I am creating a compiler using ANTLR4 C++ library. When I run the compiler with big programs, it returns bad_alloc.
I have created a minimal test case, where I just do Loop unrolling of a for loop. Here is the cpp code for the compiler:
int main(int argc, const char* argv[]) {
ANTLRInputStream input("");
qasm3Lexer lexer(&input);
CommonTokenStream tokens(&lexer);
qasm3Parser parser(&tokens);
fstream input_stream;
ofstream output_stream;
input_stream.open(argv[1]);
stringstream string_stream;
string_stream << input_stream.rdbuf();
string compiled_text = string_stream.str();
ForUnrollPass for_unroll_pass(&tokens);
input.reset();
input.load(compiled_text);
lexer.setInputStream(&input);
tokens.setTokenSource(&lexer);
parser.setTokenStream(&tokens);
ParseTreeWalker::DEFAULT.walk(&for_unroll_pass, parser.program());
compiled_text = for_unroll_pass.getText();
output_stream.open(argv[2]);
output_stream << compiled_text;
output_stream.close();
return 0;
}
After tracking down with the debugger, my ForUnrollPass does 1700 rewrite operations (i am now rewriting every token so is very inefficient). ANTLR4 does lazy writing, so the operations are not applied until the getText() function. Then in the getText() it applies 1602 operations and then it crashes on this instruction.

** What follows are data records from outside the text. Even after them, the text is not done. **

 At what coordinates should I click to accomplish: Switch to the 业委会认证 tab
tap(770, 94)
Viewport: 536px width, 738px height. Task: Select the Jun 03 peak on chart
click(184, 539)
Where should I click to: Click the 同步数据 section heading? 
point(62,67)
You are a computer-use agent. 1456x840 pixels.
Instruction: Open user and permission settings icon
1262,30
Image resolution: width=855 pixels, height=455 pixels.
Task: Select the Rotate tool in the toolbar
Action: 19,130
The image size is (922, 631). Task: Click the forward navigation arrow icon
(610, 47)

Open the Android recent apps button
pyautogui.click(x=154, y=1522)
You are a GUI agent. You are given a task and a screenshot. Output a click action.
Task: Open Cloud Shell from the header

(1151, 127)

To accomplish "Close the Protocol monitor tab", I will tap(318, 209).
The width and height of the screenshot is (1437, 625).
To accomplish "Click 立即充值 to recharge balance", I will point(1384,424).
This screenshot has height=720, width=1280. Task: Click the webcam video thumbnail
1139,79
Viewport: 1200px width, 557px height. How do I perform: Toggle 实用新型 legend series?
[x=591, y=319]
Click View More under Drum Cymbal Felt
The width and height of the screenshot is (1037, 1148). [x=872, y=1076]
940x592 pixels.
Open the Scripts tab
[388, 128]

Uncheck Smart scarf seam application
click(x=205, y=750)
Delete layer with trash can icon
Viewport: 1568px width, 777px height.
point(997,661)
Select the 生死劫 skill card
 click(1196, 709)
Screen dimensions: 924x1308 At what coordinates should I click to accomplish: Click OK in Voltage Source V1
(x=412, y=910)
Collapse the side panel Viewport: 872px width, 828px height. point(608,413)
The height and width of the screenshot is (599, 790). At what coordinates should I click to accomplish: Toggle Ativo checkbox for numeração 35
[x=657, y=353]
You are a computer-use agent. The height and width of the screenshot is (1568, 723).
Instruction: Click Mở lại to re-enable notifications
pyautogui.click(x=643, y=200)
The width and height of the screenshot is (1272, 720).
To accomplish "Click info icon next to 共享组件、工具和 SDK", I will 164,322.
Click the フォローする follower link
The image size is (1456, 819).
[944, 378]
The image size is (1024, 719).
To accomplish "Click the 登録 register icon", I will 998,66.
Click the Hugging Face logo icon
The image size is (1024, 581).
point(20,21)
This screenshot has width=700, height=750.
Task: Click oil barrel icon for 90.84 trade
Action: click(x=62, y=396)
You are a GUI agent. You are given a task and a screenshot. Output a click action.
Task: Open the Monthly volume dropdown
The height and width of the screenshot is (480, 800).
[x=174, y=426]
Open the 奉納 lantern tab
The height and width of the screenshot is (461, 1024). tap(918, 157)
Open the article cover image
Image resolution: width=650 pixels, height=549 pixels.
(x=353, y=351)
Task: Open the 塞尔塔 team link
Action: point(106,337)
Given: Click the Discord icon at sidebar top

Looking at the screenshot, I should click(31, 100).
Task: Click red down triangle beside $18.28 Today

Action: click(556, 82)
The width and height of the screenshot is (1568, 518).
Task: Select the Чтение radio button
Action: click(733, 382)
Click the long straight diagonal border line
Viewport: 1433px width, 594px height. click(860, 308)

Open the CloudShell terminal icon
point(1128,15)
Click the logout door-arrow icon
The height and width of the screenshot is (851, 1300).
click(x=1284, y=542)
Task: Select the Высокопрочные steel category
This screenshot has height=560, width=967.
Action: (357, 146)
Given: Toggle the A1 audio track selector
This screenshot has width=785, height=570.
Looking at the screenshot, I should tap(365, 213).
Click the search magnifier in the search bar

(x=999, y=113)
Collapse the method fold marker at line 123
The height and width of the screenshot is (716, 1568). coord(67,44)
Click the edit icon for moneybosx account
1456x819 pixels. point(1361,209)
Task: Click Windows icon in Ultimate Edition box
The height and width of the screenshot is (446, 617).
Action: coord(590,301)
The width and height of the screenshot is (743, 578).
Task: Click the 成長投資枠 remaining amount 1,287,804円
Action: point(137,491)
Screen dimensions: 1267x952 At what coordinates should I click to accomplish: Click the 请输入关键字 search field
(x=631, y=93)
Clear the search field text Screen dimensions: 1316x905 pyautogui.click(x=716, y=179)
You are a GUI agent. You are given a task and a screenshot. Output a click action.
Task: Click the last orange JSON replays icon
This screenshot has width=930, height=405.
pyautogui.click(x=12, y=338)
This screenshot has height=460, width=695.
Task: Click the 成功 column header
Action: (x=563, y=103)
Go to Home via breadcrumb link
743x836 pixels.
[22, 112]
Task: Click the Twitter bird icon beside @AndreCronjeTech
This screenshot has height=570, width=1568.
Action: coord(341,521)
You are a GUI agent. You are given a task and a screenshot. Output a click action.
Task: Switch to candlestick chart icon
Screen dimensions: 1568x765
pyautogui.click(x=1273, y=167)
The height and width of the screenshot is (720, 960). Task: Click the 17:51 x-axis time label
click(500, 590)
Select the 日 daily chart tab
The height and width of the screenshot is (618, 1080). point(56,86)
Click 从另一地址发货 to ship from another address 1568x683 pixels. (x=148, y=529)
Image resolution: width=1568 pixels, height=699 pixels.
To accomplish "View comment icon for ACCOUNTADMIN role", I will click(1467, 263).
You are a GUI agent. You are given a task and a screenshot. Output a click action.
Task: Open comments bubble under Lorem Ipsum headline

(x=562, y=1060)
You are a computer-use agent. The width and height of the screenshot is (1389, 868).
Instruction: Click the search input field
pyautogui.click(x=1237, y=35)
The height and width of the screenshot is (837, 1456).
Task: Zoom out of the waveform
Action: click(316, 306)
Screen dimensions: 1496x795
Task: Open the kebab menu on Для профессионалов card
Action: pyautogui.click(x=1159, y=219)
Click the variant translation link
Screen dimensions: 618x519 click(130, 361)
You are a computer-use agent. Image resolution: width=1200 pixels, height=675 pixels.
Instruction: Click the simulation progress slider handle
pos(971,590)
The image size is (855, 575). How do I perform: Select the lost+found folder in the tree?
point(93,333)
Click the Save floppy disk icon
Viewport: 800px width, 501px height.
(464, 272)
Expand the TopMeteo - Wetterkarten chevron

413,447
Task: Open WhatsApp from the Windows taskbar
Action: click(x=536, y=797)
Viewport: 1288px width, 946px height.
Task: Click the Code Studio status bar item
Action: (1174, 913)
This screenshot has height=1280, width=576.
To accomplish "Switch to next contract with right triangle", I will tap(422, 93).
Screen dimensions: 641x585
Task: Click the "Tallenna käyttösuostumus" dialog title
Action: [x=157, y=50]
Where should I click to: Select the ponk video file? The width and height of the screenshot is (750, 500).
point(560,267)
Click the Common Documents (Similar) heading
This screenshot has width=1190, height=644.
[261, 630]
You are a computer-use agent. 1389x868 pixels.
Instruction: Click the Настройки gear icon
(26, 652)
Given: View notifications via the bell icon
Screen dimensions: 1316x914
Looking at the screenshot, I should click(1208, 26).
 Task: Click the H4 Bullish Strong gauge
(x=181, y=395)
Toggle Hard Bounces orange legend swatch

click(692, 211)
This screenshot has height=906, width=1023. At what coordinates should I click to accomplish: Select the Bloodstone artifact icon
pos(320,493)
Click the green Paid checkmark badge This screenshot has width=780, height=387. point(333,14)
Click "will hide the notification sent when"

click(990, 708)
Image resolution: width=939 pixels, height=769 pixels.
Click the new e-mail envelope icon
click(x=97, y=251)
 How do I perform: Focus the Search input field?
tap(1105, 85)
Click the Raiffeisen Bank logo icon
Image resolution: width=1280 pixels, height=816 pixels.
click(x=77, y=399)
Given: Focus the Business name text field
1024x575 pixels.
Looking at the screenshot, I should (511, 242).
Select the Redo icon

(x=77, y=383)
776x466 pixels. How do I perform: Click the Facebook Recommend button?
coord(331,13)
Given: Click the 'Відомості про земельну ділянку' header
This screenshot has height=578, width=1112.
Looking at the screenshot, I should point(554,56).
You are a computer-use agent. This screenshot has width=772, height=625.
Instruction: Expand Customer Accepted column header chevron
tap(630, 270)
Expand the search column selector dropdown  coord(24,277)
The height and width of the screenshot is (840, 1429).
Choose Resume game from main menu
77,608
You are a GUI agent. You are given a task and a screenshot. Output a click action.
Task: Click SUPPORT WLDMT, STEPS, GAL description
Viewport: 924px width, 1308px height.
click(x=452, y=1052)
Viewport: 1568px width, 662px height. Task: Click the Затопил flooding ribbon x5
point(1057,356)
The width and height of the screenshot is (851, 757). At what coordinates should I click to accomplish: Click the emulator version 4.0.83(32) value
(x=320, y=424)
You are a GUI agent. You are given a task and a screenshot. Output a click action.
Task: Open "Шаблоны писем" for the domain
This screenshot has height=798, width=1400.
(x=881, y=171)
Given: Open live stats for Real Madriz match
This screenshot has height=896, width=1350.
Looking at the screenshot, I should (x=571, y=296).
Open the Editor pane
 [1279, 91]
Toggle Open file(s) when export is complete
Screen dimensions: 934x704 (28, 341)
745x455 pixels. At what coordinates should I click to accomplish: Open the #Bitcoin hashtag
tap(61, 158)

rop->text = iop->text + (!rop->text.empty() ? rop->text : "");
After profiling with valgrind, I have reached 800,000 Bytes of allocated memory, although that does not seem to be the problem, as the minimal case fails at the same point.
ANTLR4 uses and an augmented transition network under the hood that may be using memory, but I do not fully understand how it works, or if 800.000 bytes should be a thing to worry.
ulimit -a returns 8192KB for stack size on Linux, maybe im running short of stack space?
I am not an expert in memory so Im not sure where is the problem.
EDIT
After analyzing the call stack on the operation that produces the bad_alloc, iop->text seems to be at a corrupt memory address.